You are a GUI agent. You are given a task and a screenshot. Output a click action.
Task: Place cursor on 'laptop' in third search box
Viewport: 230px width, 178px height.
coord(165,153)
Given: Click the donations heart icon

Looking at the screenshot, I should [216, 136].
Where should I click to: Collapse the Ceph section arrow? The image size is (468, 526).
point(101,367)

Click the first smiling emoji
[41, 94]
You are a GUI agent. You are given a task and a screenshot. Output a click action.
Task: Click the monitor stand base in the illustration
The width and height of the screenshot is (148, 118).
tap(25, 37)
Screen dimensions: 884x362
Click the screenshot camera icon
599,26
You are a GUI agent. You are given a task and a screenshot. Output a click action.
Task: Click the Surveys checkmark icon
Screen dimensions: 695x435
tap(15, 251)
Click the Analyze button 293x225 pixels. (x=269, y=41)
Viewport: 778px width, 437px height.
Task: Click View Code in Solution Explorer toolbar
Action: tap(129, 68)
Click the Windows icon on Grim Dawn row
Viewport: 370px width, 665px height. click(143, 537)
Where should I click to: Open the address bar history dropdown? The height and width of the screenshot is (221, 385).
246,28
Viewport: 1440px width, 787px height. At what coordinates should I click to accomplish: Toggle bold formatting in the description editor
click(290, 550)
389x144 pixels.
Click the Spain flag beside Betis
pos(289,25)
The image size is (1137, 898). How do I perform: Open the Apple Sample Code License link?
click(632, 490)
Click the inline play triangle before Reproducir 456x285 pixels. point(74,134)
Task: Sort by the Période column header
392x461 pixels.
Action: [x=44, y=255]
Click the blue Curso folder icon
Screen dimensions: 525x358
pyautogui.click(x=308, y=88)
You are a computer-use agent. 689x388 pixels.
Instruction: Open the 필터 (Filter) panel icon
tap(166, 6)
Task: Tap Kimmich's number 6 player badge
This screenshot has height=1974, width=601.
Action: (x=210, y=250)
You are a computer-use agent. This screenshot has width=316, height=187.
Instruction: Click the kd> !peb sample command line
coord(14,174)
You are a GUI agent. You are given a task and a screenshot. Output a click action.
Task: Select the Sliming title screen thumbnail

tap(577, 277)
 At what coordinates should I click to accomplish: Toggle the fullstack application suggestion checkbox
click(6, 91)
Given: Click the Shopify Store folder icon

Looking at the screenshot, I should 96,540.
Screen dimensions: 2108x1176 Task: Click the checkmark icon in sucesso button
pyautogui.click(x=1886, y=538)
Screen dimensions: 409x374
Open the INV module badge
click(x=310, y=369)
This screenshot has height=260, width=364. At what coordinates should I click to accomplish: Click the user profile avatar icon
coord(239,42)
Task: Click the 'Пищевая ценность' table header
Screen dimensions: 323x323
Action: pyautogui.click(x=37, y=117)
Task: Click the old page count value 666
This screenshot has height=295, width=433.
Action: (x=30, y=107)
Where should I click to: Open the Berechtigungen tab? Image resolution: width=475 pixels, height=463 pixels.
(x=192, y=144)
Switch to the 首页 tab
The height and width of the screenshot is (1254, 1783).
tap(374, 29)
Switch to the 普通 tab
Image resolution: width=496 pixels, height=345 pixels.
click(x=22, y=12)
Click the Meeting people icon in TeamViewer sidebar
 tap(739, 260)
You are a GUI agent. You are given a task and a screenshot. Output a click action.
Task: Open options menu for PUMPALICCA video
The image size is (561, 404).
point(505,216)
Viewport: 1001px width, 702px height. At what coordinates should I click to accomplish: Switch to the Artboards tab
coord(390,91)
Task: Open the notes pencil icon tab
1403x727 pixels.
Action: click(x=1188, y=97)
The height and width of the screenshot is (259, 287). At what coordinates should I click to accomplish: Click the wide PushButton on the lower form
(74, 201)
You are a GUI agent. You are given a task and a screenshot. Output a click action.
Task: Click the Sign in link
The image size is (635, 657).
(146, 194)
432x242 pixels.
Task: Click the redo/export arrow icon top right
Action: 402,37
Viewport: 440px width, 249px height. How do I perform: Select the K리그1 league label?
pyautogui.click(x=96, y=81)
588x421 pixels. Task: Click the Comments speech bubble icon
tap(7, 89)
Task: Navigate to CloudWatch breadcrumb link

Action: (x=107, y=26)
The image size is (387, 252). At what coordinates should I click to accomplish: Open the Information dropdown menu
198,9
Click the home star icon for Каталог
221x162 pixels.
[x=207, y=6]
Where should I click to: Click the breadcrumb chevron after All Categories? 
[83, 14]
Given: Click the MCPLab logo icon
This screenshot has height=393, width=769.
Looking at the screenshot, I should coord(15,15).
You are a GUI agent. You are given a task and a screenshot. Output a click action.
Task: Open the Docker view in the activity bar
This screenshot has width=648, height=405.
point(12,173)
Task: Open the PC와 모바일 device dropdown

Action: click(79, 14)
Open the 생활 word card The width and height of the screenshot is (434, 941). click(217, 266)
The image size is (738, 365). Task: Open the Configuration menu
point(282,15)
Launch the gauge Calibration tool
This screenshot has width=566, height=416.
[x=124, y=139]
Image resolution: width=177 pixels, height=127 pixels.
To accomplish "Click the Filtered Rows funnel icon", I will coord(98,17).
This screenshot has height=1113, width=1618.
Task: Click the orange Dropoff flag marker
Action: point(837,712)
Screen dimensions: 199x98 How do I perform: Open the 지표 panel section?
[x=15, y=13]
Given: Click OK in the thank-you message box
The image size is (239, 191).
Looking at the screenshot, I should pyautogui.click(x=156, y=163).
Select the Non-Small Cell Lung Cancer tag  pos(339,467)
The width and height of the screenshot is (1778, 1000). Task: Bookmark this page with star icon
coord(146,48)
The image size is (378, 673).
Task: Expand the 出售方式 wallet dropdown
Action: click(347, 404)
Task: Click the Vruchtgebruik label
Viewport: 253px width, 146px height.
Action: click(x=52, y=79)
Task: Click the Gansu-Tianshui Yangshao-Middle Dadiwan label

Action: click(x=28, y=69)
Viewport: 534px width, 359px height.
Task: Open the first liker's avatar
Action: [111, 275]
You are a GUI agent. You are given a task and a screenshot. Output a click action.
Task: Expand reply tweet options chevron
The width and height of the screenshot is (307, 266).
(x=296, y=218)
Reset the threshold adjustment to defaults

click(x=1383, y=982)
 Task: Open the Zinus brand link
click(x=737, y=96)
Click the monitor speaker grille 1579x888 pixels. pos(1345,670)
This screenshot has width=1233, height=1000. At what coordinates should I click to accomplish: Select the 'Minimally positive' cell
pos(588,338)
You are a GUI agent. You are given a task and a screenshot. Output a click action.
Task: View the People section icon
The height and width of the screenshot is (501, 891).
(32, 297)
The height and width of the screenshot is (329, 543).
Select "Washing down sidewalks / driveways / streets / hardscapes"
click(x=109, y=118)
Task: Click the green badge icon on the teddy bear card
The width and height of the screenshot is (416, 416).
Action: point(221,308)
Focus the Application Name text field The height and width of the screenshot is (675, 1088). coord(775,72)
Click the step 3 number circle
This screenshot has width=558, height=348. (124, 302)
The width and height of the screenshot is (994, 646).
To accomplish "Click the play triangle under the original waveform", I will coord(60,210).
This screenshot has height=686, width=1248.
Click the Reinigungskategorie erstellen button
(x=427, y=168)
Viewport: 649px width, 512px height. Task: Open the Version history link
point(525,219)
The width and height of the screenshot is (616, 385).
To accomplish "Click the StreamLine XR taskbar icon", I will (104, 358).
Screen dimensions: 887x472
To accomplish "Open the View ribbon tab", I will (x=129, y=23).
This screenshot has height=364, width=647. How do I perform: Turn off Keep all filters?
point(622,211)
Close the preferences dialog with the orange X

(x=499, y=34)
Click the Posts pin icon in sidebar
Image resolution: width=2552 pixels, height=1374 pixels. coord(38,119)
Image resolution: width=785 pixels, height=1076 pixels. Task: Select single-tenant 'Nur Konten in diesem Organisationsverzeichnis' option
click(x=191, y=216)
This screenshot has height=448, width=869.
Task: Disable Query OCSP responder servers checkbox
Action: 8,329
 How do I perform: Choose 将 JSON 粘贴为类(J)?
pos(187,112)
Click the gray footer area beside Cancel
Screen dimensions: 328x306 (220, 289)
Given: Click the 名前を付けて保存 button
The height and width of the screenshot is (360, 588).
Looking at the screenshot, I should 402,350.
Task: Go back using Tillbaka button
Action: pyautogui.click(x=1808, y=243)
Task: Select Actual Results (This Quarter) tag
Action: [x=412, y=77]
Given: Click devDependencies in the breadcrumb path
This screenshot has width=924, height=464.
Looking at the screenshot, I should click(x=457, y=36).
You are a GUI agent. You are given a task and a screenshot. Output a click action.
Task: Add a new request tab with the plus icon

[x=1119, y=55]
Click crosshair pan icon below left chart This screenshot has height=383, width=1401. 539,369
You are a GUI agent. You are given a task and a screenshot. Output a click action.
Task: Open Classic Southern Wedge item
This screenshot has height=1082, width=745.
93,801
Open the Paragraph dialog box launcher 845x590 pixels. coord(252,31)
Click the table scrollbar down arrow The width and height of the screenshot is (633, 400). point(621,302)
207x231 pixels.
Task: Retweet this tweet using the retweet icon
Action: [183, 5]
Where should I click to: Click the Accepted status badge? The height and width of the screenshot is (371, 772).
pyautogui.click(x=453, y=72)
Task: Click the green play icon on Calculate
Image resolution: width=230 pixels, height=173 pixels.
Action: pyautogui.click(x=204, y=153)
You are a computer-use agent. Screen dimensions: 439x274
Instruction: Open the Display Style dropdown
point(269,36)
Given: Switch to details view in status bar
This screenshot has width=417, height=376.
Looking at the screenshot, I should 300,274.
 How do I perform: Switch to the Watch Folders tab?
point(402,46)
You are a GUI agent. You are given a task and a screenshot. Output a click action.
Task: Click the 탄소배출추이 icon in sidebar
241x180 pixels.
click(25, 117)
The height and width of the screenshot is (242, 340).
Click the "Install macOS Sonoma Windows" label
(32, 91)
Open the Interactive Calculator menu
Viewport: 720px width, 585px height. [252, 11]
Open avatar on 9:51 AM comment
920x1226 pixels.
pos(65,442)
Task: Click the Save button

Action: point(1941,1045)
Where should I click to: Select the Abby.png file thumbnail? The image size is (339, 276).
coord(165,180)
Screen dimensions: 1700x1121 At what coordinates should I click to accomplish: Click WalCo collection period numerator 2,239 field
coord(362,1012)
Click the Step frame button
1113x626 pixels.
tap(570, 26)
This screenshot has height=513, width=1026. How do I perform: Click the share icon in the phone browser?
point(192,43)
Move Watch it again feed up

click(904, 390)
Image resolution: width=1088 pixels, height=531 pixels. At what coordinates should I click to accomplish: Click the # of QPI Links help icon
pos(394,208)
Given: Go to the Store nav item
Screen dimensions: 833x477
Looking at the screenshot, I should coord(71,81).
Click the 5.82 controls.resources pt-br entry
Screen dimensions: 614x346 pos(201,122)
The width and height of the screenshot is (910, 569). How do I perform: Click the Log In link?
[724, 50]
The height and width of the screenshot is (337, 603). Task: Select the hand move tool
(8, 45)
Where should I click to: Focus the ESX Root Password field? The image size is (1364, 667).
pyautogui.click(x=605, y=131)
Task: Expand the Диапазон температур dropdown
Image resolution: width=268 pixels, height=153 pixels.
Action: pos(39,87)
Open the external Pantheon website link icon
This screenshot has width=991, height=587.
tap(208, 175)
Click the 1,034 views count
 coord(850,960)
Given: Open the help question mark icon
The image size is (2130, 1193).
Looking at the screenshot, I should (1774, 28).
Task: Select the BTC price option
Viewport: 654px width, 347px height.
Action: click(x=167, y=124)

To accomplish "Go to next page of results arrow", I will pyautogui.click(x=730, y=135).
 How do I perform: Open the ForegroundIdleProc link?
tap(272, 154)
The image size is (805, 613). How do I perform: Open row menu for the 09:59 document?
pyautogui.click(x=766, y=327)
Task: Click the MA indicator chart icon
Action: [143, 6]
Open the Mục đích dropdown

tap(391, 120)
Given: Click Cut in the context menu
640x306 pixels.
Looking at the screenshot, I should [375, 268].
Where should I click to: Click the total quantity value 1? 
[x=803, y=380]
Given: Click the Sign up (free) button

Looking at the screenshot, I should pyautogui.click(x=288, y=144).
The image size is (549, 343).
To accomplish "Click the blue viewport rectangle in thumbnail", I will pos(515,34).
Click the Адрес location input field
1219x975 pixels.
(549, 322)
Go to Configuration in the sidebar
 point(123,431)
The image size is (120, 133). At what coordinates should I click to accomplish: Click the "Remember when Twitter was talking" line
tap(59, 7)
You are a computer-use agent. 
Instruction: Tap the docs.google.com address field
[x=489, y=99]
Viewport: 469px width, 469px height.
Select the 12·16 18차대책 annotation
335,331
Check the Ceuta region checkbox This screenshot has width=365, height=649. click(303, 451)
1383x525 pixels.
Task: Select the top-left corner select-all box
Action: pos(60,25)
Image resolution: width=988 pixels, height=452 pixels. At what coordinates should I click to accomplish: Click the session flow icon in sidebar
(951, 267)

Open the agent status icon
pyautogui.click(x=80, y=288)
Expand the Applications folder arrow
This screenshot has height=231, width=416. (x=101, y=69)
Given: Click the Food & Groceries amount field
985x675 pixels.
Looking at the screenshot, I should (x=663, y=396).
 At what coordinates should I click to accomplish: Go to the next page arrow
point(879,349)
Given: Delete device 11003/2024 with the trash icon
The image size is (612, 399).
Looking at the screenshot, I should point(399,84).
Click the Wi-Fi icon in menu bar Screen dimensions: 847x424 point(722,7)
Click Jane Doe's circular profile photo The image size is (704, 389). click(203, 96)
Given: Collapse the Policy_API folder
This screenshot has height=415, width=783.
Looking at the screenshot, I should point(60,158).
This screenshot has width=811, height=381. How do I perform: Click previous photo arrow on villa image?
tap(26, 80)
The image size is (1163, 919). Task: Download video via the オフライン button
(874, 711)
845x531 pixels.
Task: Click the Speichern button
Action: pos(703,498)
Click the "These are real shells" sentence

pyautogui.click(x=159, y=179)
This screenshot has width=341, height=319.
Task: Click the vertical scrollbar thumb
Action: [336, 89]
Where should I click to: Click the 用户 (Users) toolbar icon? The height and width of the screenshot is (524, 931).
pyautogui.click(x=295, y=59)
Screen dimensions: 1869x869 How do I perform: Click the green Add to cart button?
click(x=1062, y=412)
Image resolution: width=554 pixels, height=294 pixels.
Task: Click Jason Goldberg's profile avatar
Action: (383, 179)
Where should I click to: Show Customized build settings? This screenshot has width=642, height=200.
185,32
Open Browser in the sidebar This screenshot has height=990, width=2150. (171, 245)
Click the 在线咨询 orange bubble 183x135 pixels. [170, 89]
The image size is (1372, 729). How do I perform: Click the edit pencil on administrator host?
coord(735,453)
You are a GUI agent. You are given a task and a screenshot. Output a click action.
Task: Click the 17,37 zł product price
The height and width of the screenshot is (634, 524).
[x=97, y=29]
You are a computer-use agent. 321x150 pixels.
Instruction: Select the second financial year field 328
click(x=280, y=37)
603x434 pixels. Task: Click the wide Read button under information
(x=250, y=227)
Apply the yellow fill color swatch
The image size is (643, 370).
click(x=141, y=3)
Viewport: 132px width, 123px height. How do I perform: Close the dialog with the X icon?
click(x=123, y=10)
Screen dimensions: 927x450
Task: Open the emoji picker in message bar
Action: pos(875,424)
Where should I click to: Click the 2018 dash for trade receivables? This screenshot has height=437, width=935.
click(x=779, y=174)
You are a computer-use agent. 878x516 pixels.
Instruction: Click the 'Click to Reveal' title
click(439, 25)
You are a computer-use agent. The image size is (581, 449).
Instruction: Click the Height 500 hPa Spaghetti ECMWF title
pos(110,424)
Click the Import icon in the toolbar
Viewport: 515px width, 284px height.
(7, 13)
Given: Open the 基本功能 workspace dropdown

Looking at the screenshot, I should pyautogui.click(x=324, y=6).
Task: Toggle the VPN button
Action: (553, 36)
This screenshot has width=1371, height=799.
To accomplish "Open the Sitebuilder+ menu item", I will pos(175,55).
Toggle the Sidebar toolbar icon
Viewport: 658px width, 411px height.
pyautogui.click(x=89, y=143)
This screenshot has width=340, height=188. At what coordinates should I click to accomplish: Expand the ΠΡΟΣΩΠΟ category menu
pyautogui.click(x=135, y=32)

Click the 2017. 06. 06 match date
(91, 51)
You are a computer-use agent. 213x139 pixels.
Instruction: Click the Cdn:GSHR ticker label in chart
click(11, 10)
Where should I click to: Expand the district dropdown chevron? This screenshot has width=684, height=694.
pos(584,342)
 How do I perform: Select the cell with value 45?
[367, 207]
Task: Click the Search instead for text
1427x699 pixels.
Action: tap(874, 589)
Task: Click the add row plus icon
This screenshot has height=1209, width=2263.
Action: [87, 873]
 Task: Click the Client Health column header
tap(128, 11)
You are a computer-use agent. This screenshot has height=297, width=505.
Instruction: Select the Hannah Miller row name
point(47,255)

Work to be completed:
Reproduce the records verbatim, everything from the line containing "Where should I click to: Focus" down to the line containing "tap(272, 154)", with both of those lines included.

Solution to the problem:
Where should I click to: Focus the ESX Root Password field? The image size is (1364, 667).
pyautogui.click(x=605, y=131)
Task: Expand the Диапазон температур dropdown
Image resolution: width=268 pixels, height=153 pixels.
Action: pos(39,87)
Open the external Pantheon website link icon
This screenshot has width=991, height=587.
tap(208, 175)
Click the 1,034 views count
 coord(850,960)
Given: Open the help question mark icon
The image size is (2130, 1193).
Looking at the screenshot, I should (1774, 28).
Task: Select the BTC price option
Viewport: 654px width, 347px height.
Action: click(x=167, y=124)

To accomplish "Go to next page of results arrow", I will pyautogui.click(x=730, y=135).
 How do I perform: Open the ForegroundIdleProc link?
tap(272, 154)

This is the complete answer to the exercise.